If you check `e` on a calculator, it's about `2.71828`, so our approximation `2.717` is really close!

Alternative answer

Answer: 2.718 Explain
This is a question about <approximating a special number called 'e' using a pattern (a series)>. The solving step is:

First, the problem tells us that 'e' to the power of 'x' can be found by adding up a bunch of terms following a pattern. It looks like this:
$$e^{x}=1+x+\frac{x^{2}}{2 \cdot 1}+\frac{x^{3}}{3 \cdot 2 \cdot 1}+\frac{x^{4}}{4 \cdot 3 \cdot 2 \cdot 1}+\frac{x^{5}}{5 \cdot 4 \cdot 3 \cdot 2 \cdot 1}+\cdots$$
The problem wants us to find 'e' (which is the same as e^1) by replacing 'x' with '1' in this pattern. We need to keep adding terms until our answer is accurate to three decimal places.

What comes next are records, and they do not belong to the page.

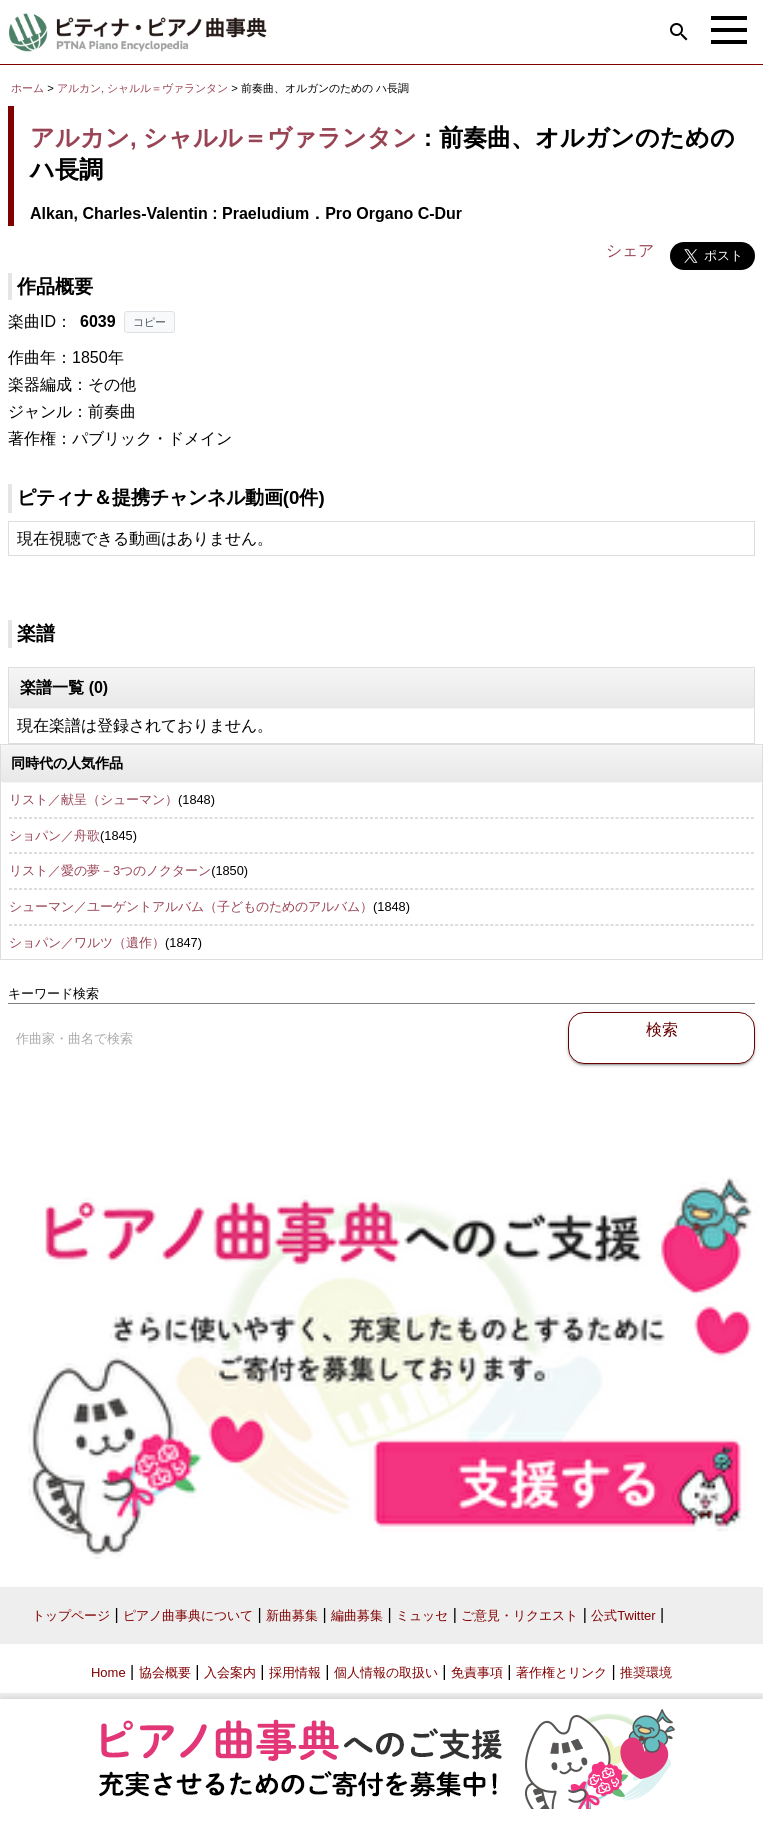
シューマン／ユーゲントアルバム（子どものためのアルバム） (191, 906)
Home (108, 1672)
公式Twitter (623, 1615)
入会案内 (230, 1672)
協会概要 (165, 1672)
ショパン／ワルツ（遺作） (87, 942)
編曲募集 (357, 1615)
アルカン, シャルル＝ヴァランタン (142, 88)
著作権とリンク (561, 1672)
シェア (630, 250)
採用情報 (295, 1672)
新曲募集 (292, 1615)
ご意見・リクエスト (519, 1615)
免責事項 (477, 1672)
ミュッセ (422, 1615)
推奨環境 (646, 1672)
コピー (149, 322)
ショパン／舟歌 (54, 835)
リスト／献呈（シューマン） (93, 799)
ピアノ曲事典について (188, 1615)
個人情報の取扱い (386, 1672)
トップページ (71, 1615)
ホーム (27, 88)
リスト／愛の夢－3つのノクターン (110, 870)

Let's plug in x = 1 into each part of the pattern:
1. The first term is just **1**.
2. The second term is 'x', so it's just **1**.
3. The third term is x^2 / (2 * 1) = 1^2 / 2 = 1/2 = **0.5**.
4. The fourth term is x^3 / (3 * 2 * 1) = 1^3 / 6 = 1/6 = **0.166666...**
5. The fifth term is x^4 / (4 * 3 * 2 * 1) = 1^4 / 24 = 1/24 = **0.041666...**
6. The sixth term is x^5 / (5 * 4 * 3 * 2 * 1) = 1^5 / 120 = 1/120 = **0.008333...**
7. The seventh term would be x^6 / (6 * 5 * 4 * 3 * 2 * 1) = 1^6 / 720 = 1/720 = **0.001388...**
8. The eighth term would be x^7 / (7 * 6 * 5 * 4 * 3 * 2 * 1) = 1^7 / 5040 = 1/5040 = **0.000198...**
9. The ninth term would be x^8 / (8 * 7 * 6 * 5 * 4 * 3 * 2 * 1) = 1^8 / 40320 = 1/40320 = **0.000024...**

Now, let's add these numbers together, making sure to carry enough decimal places so we can round to three at the end:
1.000000
1.000000
0.500000
0.166667 (rounded for easier adding)
0.041667
0.008333
0.001389
0.000198
0.000025
-------------
Adding them up, we get approximately **2.718279**.

Finally, we need to round this number to three decimal places. We look at the fourth decimal place, which is '2'. Since '2' is less than '5', we just keep the third decimal place as it is.
So, our approximation for 'e' is **2.718**.

When I check this with a calculator, 'e' is about 2.7182818..., so our approximation of 2.718 is super close! It's correct to three decimal places!